### [PROBLEM TO WORK ON]
Across the entries below, tally every line that holds the string "next" and reply with the number only.

• • • •

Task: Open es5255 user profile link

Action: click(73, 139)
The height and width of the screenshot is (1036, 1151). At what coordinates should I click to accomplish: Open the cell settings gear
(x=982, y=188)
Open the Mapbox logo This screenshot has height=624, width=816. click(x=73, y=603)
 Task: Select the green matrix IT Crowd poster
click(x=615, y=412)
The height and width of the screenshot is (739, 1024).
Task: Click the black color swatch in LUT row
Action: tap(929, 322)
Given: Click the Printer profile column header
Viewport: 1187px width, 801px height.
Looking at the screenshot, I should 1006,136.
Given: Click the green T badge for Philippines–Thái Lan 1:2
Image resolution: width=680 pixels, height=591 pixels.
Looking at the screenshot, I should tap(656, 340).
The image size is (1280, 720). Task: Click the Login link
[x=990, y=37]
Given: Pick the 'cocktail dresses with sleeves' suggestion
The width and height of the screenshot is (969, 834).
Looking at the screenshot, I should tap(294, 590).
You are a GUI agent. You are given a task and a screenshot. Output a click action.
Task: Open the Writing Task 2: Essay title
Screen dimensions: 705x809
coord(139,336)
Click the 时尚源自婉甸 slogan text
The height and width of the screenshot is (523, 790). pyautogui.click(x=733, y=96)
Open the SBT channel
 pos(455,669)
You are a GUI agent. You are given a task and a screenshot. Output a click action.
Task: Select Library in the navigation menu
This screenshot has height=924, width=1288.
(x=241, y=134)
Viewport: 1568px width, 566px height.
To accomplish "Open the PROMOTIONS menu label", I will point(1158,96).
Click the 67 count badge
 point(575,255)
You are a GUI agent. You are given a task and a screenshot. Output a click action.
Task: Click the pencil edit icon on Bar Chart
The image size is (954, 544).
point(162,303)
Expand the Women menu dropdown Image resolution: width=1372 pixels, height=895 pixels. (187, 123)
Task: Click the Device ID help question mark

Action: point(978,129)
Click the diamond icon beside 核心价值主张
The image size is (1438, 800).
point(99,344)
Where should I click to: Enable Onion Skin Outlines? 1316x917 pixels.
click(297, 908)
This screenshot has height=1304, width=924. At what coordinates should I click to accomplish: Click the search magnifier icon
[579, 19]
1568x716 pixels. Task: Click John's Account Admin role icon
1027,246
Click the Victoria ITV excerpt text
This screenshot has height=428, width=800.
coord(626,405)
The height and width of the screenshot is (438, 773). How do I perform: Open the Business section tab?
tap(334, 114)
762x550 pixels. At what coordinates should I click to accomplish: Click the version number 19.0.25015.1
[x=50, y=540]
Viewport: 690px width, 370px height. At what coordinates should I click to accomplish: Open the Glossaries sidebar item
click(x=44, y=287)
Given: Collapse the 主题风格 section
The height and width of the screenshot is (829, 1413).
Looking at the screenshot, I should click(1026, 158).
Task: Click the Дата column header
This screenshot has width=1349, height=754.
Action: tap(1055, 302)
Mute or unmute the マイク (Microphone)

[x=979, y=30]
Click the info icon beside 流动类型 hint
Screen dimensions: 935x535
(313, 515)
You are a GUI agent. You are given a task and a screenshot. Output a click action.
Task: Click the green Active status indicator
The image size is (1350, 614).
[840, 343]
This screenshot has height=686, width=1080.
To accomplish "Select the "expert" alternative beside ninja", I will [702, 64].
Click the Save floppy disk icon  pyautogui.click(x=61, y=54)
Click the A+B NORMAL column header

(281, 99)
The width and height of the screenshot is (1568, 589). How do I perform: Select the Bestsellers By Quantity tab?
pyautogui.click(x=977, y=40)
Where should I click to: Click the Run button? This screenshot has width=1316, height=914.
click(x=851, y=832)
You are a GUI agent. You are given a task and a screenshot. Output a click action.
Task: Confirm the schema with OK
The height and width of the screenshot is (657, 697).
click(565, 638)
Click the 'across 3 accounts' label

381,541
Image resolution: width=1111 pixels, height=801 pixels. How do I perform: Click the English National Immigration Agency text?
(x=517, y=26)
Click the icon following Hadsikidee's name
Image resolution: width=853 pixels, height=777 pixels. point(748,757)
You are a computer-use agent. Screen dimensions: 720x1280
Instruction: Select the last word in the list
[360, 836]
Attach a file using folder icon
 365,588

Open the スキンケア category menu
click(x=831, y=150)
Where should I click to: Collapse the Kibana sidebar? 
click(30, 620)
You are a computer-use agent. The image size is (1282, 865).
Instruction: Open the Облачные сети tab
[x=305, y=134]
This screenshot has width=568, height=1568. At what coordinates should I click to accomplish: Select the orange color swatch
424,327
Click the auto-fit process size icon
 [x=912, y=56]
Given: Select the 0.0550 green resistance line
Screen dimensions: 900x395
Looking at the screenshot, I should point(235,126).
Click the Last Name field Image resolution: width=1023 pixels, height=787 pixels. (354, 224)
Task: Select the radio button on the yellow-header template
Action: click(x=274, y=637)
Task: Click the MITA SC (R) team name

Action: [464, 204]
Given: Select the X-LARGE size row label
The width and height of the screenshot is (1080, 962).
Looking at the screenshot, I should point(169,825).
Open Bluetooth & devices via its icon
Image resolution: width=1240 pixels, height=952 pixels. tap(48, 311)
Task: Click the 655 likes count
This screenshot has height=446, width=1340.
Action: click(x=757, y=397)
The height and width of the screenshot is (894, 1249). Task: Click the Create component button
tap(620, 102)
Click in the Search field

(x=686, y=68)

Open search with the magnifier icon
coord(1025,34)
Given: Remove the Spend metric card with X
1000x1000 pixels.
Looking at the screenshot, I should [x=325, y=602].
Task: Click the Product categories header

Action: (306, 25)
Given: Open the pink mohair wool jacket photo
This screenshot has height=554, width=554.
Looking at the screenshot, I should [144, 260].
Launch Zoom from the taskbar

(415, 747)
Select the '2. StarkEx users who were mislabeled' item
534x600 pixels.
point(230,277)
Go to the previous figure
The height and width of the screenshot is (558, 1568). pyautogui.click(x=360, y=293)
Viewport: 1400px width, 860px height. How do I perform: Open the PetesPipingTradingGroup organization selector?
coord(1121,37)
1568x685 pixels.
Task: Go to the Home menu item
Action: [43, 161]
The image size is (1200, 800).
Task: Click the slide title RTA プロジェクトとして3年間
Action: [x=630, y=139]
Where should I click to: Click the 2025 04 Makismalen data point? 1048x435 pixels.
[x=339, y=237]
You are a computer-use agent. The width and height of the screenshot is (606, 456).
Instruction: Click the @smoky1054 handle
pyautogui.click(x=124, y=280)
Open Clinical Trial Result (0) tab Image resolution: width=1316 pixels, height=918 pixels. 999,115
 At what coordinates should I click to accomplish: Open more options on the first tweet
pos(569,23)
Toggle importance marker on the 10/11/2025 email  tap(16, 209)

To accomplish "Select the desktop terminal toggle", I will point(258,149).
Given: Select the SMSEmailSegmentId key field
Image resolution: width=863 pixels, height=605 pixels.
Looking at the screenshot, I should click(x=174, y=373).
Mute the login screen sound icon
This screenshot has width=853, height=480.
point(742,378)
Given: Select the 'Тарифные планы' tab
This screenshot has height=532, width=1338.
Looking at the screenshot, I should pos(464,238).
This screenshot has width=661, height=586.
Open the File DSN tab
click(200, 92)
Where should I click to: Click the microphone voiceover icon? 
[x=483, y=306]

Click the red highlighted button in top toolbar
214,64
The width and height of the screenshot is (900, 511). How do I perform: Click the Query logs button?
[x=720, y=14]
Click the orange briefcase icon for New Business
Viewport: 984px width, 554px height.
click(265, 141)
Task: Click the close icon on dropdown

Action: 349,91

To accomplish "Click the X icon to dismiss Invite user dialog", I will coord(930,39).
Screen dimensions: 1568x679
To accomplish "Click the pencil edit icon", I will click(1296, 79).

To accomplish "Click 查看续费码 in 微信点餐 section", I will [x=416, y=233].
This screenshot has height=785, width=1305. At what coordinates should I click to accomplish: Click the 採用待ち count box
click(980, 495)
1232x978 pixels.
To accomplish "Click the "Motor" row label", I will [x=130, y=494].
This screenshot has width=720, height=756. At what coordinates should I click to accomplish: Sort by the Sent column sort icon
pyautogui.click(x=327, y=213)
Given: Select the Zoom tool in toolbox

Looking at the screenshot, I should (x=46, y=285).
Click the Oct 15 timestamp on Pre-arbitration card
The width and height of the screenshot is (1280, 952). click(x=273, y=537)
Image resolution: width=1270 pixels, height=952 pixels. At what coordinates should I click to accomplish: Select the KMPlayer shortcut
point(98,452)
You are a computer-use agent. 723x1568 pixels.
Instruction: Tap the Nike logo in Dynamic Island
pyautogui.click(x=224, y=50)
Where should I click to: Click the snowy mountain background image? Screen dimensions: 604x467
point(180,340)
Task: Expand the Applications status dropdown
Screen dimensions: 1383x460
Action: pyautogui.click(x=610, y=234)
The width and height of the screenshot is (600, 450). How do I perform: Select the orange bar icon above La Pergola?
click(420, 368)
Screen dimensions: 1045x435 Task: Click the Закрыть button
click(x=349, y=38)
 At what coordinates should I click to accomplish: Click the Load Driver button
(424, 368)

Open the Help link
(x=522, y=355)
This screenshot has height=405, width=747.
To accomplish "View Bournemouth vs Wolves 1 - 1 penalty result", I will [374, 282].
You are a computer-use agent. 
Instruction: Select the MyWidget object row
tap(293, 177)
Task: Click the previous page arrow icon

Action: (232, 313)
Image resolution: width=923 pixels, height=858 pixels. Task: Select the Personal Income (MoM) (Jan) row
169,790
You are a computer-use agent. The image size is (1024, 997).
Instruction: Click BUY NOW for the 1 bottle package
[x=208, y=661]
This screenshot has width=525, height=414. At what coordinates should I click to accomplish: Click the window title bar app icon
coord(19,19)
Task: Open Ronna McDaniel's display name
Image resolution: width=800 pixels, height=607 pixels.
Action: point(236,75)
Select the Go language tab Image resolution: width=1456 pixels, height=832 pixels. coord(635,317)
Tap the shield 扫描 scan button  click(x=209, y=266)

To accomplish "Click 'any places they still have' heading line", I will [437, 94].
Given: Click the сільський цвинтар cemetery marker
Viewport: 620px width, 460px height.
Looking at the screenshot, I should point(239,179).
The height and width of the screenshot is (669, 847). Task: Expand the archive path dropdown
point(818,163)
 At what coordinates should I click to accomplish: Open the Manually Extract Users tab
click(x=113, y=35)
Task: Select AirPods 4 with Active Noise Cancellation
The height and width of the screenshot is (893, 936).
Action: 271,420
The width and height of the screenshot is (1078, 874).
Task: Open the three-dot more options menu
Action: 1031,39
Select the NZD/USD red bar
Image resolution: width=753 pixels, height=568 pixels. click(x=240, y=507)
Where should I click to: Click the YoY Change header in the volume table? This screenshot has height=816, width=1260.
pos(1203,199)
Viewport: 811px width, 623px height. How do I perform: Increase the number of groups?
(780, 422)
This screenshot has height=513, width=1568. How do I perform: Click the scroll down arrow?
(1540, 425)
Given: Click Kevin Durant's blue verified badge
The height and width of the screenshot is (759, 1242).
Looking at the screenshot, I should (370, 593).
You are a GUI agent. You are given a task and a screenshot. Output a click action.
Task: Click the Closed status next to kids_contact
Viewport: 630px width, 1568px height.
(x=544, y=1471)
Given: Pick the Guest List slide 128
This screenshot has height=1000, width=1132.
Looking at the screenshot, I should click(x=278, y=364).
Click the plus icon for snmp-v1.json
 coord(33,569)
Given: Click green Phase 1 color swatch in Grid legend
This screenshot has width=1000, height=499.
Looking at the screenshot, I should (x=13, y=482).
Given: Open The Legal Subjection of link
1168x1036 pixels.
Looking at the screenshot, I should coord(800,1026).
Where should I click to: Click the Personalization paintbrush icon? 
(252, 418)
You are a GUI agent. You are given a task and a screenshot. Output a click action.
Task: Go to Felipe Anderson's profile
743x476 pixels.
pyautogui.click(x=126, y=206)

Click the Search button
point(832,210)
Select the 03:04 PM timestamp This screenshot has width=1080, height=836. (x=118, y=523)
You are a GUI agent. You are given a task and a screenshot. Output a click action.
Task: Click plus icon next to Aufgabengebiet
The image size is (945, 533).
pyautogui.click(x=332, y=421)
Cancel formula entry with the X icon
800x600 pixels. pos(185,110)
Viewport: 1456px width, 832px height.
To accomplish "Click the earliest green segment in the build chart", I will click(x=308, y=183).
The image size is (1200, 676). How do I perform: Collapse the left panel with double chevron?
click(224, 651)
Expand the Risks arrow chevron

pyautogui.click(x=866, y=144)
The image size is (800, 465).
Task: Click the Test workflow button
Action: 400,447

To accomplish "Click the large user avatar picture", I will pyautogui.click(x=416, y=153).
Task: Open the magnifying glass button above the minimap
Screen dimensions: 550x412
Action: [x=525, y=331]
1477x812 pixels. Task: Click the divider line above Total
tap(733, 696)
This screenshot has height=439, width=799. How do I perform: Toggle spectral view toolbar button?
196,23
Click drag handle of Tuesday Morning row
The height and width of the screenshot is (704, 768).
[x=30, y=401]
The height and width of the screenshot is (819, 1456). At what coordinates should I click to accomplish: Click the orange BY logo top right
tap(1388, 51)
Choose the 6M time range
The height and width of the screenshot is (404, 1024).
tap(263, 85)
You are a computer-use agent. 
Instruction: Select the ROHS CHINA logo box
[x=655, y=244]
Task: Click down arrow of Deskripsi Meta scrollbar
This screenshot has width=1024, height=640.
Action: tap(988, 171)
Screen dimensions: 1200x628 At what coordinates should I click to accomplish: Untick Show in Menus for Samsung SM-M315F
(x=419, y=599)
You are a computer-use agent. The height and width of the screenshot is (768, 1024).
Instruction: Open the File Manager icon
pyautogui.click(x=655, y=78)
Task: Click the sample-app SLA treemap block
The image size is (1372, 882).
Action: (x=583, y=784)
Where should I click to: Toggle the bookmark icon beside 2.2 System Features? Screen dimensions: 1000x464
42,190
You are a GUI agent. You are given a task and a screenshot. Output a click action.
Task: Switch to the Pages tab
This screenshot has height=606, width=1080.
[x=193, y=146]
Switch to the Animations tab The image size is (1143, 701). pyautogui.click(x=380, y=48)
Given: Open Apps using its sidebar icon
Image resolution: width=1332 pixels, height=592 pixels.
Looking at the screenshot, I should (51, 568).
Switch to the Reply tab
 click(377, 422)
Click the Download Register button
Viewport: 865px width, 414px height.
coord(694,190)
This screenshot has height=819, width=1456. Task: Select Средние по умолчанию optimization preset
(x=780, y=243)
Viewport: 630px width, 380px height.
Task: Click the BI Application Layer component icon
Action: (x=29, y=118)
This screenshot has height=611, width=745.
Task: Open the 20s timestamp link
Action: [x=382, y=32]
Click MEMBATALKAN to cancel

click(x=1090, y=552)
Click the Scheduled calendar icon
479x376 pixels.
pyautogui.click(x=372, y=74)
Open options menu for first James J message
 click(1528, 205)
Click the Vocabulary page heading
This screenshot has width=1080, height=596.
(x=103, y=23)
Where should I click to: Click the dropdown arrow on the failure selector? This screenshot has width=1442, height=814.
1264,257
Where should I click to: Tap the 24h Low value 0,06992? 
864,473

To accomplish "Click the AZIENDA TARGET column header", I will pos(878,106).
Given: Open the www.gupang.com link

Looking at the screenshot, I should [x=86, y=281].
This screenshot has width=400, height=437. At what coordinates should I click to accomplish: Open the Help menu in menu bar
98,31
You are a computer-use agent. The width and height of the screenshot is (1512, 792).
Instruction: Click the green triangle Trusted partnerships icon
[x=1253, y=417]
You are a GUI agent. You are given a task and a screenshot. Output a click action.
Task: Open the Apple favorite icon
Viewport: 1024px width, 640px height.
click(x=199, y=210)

• • • •

### [OUTPUT FOR THIS TASK]
2